Introduction: Albuminuria is a common and sensitive marker of glomerular injury in SCD, and typically precedes the development of renal insufficiency. We have previously observed that clinical measures of renal function (including serum creatinine and blood urea nitrogen) are significantly associated with SCD-associated pulmonary hypertension (PHT), a complication associated with increased hemolysis. However, the pathogenesis of albuminuria in SCD patients remains uncertain. The purpose of this exploratory study was to evaluate the association of albuminuria with laboratory measures of hemolysis and hemolysis-related complications in SCD.
Methods: Consecutive adult patients followed at the Sickle Cell Clinic at UNC-Chapel Hill were selected onto this ongoing study. Spot urine for microalbumin/creatinine ratio (to assess albumin excretion rate [AER]), serum measures of renal function, markers of hemolysis and other laboratory studies were obtained at the time of evaluation. Doppler echocardiography was used to determine the pulmonary artery systolic pressure, and PHT was subsequently defined using an age-, sex- and BMI-adjusted reference range. We evaluated for associations between microalbumin/creatinine ratio and 25 clinical and laboratory covariates using Spearman’s correlation coefficient for continuous covariates, and the rank sum test for categorical covariates. Reported p-values are for individual tests, unadjusted for multiple comparisons.
Results: Spot urine samples were available in 73 of the 74 evaluated subjects (SS = 62, SC = 8, Sb0 = 3, Sb+ = 1), mean age, 39.4 years (range 18–71 years). Normoalbuminuria (AER < 30 mg/g creatinine) was observed in 34 subjects, microalbuminuria (AER = 30–299 mg/g creatinine) in 24 subjects and macroalbuminuria (AER ³ 300 mg/g creatinine) in 15 subjects. Microalbumin/creatinine ratio was significantly associated with PHT (p = 0.03) and a history of leg ulcers (p = 0.03), with borderline association with a history of priapism (p = 0.07). We observed significant correlations between microalbumin/creatinine ratio and age (r = 0.32, p = 0.006), systolic blood pressure (r = 0.27, p = 0.02), lactate dehydrogenase (r = 0.24, p = 0.05), and hemoglobin (r = −0.25, p = 0.03). Microalbumin/creatinine ratio was also correlated with cystatin C levels (r = 0.25, p = 0.03), with inverse correlations with glomerular filtration rate (MDRD: r = −0.24, p = 0.04; Cockroft-Gault: r = −0.29, p = 0.03).

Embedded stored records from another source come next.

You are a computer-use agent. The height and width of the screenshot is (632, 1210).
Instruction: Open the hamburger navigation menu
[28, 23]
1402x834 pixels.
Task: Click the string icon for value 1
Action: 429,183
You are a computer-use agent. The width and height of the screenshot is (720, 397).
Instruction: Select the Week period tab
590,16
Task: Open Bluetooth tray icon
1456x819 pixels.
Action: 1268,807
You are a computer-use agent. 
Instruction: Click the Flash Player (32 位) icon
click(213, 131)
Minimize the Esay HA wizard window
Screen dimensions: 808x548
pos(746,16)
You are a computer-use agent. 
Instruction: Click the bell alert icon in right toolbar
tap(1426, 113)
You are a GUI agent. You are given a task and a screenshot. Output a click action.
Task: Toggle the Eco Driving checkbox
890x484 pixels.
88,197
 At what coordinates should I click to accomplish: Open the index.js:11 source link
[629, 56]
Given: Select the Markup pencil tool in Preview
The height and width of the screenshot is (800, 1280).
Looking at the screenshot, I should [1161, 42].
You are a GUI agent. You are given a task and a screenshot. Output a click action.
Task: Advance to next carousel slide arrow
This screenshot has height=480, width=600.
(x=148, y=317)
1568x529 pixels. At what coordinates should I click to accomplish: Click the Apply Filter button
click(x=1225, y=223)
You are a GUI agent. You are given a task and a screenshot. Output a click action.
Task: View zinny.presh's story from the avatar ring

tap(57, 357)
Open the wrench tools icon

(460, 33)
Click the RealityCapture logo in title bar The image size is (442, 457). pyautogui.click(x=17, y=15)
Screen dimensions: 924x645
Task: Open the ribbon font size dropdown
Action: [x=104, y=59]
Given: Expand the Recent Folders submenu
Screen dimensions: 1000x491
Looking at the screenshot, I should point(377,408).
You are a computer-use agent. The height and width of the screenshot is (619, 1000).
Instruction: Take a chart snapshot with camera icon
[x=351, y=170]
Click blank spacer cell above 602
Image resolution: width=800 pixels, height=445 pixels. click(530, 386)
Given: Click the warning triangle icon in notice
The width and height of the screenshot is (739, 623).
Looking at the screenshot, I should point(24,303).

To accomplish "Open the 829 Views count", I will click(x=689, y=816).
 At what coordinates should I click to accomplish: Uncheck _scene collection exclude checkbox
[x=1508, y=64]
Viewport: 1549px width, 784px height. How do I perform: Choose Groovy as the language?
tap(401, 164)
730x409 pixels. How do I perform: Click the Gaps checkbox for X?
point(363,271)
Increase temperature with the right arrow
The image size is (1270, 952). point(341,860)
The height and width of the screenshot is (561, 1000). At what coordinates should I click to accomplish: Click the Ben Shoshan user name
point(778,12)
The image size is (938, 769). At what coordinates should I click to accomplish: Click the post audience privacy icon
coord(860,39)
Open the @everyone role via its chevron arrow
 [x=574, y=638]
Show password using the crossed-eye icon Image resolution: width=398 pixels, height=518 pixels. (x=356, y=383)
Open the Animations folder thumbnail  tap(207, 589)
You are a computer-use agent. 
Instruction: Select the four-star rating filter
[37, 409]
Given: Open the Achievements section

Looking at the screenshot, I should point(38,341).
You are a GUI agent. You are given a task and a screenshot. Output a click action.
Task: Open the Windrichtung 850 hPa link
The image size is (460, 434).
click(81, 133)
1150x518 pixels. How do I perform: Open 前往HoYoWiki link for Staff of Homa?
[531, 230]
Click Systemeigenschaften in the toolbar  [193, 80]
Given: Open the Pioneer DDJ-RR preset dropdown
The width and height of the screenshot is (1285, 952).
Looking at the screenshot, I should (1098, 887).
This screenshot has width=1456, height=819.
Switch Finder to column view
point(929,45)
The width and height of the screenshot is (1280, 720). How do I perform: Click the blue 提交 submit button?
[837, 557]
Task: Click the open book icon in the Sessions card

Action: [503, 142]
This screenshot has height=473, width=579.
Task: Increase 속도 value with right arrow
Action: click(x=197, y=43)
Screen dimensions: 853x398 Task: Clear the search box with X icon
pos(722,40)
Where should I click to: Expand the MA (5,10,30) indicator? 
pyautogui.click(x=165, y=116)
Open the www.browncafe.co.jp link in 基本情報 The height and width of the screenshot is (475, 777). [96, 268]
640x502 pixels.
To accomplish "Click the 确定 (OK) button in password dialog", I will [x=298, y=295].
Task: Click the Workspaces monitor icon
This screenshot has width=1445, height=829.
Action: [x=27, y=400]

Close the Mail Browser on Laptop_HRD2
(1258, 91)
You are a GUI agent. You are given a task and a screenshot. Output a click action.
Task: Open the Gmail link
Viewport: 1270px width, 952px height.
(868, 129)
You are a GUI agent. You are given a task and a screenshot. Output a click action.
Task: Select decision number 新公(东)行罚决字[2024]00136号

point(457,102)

Conclusion: In this exploratory study, we found that albuminuria is common in patients with SCD, and is associated with PHT, leg ulcers, systolic blood pressure and laboratory measures of hemolysis. This finding suggests that hemolysis may contribute to the pathogenesis of albuminuria in SCD. The correlation between microalbumin/creatinine ratio and other measures of renal function suggests that microalbuminuria may predict for SCD-associated glomerulopathy. Longitudinal studies evaluating the relationship between microalbuminuria and progressive renal failure in SCD patients are warranted.
Disclosures: No relevant conflicts of interest to declare.